Which rows below contain the string "coordinates"? Gather each of those rows in full, treating uppercase and lowercase as different.

*** Task inputs ***

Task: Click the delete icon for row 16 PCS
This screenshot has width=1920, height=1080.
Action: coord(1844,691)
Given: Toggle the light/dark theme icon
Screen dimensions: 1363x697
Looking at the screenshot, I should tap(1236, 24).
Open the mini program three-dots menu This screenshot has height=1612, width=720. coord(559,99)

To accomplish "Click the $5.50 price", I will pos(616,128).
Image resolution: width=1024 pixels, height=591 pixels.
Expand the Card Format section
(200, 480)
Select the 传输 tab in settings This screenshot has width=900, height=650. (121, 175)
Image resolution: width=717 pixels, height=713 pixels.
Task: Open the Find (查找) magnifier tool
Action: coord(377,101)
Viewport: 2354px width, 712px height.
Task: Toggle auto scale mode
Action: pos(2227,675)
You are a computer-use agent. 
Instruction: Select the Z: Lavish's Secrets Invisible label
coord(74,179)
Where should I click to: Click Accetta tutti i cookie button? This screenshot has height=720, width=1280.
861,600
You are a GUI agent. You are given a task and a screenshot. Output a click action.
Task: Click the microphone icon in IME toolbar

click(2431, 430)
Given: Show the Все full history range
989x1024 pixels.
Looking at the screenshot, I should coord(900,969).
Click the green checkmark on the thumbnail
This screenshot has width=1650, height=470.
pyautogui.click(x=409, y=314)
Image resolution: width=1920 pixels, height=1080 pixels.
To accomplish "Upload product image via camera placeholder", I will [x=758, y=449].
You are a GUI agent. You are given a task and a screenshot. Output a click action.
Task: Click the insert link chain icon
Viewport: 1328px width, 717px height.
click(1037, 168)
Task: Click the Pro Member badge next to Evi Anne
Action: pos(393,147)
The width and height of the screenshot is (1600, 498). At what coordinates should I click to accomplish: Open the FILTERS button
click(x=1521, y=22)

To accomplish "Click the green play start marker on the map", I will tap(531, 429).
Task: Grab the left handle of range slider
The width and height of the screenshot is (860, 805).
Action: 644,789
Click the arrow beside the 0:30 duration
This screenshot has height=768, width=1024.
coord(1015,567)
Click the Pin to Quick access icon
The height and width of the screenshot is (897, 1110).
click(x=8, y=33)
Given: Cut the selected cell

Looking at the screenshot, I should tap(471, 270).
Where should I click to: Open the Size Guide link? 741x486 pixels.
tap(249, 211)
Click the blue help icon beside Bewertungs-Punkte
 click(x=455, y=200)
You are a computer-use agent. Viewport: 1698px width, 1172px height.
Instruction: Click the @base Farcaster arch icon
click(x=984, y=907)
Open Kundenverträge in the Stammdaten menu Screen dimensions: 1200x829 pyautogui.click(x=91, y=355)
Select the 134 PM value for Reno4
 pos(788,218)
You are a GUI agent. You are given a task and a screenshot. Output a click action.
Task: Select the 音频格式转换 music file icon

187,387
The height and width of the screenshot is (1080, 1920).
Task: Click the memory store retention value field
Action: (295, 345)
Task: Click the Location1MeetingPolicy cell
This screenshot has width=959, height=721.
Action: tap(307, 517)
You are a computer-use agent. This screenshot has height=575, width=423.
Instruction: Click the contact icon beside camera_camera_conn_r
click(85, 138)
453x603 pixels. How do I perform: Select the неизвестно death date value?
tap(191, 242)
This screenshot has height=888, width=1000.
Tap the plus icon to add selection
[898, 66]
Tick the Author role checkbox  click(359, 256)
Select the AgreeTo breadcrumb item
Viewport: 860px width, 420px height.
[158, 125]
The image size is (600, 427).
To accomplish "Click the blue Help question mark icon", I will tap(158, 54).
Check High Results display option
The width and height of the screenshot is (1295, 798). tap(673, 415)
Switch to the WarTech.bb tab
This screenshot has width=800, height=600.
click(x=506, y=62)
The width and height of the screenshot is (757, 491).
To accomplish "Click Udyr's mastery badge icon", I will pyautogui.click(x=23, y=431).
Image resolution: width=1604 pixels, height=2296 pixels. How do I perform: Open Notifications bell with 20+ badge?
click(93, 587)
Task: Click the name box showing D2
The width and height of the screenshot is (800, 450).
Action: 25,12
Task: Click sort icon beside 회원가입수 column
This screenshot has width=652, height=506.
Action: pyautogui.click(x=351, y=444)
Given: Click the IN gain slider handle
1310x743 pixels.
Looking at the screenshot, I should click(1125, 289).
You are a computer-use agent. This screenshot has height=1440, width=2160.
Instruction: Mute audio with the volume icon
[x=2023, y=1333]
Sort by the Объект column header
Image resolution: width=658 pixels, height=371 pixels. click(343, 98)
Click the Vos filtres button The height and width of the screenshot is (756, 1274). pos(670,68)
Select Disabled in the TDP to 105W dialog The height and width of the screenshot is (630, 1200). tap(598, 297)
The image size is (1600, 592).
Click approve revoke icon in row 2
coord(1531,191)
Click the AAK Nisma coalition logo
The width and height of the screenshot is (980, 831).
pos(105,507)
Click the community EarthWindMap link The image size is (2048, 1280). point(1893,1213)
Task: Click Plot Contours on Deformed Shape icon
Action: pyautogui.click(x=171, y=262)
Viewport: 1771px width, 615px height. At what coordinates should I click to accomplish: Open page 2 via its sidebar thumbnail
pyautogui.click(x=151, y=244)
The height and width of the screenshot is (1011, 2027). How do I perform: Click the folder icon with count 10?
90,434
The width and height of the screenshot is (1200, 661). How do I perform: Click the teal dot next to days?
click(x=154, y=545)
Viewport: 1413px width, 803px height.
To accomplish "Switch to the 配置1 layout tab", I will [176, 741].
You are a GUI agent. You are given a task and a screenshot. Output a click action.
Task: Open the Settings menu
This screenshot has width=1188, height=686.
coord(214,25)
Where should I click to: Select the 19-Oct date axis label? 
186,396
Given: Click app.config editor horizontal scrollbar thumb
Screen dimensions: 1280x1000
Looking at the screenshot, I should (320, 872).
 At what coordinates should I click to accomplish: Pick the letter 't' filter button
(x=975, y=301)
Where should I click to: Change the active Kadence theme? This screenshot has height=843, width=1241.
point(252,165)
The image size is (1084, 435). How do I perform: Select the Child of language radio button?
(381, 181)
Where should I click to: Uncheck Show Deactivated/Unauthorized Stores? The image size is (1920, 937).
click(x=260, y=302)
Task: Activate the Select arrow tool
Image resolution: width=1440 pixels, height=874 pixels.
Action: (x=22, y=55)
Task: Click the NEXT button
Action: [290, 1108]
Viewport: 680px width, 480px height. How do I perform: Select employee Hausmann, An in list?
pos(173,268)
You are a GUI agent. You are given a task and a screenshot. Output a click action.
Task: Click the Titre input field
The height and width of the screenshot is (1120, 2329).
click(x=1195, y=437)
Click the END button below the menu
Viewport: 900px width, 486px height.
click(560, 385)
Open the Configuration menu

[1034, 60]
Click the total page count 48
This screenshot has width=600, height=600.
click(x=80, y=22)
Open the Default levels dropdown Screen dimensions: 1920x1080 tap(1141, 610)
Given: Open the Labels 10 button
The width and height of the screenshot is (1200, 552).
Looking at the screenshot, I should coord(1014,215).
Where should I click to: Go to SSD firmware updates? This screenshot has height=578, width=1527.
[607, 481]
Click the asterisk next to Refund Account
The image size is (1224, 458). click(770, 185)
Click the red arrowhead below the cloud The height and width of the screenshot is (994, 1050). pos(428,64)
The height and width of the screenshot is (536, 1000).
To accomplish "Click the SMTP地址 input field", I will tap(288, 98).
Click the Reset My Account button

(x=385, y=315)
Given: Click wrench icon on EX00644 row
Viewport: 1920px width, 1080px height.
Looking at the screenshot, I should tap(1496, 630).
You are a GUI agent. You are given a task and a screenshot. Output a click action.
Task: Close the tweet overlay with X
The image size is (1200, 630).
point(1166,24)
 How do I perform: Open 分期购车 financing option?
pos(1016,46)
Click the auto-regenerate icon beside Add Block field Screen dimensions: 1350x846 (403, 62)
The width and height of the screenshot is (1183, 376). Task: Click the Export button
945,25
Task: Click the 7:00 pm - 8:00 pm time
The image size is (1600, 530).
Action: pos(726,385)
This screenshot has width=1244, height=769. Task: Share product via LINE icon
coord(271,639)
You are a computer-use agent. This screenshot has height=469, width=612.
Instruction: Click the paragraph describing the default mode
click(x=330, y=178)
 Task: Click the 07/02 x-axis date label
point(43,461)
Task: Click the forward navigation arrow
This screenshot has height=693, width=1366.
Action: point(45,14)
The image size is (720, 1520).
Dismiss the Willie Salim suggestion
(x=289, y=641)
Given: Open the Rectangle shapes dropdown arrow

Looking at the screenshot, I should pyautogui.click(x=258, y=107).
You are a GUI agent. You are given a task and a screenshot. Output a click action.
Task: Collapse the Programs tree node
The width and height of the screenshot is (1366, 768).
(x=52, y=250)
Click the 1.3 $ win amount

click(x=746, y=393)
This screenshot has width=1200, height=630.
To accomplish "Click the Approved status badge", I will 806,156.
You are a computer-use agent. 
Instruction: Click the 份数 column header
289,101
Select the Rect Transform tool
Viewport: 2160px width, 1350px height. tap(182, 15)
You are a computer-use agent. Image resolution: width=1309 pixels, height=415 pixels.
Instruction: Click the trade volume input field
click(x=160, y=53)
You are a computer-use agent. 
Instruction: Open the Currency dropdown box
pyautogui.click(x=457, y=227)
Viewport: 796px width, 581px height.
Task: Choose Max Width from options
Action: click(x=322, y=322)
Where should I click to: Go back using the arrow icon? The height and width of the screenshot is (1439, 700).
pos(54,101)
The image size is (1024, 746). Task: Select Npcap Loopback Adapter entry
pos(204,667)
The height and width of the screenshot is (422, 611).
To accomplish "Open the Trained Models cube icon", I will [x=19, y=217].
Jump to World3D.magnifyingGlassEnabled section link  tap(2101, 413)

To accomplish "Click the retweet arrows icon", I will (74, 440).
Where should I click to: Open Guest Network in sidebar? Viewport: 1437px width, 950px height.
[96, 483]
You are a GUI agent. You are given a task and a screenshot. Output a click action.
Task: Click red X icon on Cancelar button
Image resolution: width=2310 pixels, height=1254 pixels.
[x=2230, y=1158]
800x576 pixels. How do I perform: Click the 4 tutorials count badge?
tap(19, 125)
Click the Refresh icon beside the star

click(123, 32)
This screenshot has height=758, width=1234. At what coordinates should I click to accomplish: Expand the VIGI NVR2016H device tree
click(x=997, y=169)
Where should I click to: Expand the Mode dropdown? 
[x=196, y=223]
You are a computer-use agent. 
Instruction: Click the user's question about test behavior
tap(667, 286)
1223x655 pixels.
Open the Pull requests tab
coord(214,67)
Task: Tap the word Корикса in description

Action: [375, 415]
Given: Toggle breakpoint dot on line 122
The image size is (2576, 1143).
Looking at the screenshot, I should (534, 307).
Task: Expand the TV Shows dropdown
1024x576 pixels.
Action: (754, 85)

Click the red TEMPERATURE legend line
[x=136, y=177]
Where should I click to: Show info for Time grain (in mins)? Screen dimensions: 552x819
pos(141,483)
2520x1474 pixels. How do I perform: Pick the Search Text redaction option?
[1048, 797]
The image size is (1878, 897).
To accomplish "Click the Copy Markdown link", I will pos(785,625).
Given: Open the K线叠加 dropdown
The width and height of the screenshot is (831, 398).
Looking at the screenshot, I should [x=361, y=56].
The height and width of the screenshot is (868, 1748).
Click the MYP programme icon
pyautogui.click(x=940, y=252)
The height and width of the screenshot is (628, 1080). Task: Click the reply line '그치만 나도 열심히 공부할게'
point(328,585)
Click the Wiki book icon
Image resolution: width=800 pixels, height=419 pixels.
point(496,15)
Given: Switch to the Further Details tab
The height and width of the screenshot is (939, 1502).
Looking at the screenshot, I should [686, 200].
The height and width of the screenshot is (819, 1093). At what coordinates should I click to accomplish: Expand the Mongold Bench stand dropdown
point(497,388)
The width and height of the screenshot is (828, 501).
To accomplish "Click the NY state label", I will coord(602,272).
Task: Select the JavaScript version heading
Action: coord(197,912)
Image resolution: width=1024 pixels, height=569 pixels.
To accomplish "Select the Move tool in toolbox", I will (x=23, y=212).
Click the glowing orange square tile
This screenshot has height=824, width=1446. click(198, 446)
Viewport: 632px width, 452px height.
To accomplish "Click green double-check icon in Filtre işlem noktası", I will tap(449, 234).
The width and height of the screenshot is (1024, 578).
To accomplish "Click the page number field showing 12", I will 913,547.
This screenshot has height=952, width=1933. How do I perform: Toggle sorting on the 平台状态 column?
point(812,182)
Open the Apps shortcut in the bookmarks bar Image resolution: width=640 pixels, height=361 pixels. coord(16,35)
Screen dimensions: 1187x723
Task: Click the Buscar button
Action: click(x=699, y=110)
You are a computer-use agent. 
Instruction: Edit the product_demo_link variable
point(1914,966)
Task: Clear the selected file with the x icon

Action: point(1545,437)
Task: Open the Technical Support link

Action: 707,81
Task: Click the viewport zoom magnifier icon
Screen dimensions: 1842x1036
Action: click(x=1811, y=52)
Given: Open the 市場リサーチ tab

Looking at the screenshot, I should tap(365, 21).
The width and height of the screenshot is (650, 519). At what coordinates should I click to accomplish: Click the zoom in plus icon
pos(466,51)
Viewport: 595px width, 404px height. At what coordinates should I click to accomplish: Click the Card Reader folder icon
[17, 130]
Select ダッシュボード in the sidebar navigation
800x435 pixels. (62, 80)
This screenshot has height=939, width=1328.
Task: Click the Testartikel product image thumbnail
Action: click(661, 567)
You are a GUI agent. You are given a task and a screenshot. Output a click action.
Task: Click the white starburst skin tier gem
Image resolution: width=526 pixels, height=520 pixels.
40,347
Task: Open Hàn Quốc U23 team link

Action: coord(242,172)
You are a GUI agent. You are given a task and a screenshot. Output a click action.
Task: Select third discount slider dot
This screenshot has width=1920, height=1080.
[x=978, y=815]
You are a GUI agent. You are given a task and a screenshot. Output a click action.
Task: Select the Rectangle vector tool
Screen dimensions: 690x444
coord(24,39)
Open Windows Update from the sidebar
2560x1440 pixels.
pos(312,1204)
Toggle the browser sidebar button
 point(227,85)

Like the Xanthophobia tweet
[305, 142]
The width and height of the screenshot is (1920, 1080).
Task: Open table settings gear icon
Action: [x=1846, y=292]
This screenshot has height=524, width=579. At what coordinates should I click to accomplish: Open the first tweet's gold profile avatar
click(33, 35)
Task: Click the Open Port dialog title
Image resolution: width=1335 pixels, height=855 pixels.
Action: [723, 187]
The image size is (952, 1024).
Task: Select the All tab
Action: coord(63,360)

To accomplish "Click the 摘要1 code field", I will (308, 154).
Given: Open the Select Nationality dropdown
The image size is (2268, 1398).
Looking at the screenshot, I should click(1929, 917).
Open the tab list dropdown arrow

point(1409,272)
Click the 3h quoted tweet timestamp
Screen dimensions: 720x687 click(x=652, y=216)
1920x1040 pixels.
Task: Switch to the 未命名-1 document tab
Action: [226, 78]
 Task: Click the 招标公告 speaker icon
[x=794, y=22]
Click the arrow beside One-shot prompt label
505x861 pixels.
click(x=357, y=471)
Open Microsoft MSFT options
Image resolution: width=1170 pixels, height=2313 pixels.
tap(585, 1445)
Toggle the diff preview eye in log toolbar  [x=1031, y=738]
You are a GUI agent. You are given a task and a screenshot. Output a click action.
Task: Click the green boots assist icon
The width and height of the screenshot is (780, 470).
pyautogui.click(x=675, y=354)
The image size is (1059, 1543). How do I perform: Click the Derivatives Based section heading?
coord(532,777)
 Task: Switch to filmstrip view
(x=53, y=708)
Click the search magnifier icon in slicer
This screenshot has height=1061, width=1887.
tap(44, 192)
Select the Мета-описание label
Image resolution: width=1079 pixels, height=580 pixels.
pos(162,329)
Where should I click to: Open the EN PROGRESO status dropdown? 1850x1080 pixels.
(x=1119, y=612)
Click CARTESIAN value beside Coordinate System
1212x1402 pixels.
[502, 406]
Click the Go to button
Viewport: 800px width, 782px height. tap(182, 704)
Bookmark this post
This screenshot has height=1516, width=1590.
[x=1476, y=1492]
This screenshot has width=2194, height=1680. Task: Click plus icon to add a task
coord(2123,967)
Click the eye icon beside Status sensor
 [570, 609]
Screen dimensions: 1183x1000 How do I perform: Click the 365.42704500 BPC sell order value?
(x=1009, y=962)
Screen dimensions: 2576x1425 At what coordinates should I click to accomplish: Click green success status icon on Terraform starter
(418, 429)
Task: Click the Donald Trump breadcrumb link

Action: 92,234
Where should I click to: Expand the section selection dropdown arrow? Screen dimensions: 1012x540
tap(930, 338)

***

### Output for this task
The width and height of the screenshot is (1600, 498). At what coordinates should I click to accomplish: Open the FILTERS button
Viewport: 1771px width, 615px height. At what coordinates should I click to accomplish: Open page 2 via its sidebar thumbnail
 At what coordinates should I click to accomplish: Pick the letter 't' filter button
This screenshot has height=758, width=1234. At what coordinates should I click to accomplish: Expand the VIGI NVR2016H device tree
The height and width of the screenshot is (819, 1093). At what coordinates should I click to accomplish: Expand the Mongold Bench stand dropdown
The width and height of the screenshot is (650, 519). At what coordinates should I click to accomplish: Click the zoom in plus icon
Viewport: 595px width, 404px height. At what coordinates should I click to accomplish: Click the Card Reader folder icon
This screenshot has height=524, width=579. At what coordinates should I click to accomplish: Open the first tweet's gold profile avatar
Screen dimensions: 2576x1425 At what coordinates should I click to accomplish: Click green success status icon on Terraform starter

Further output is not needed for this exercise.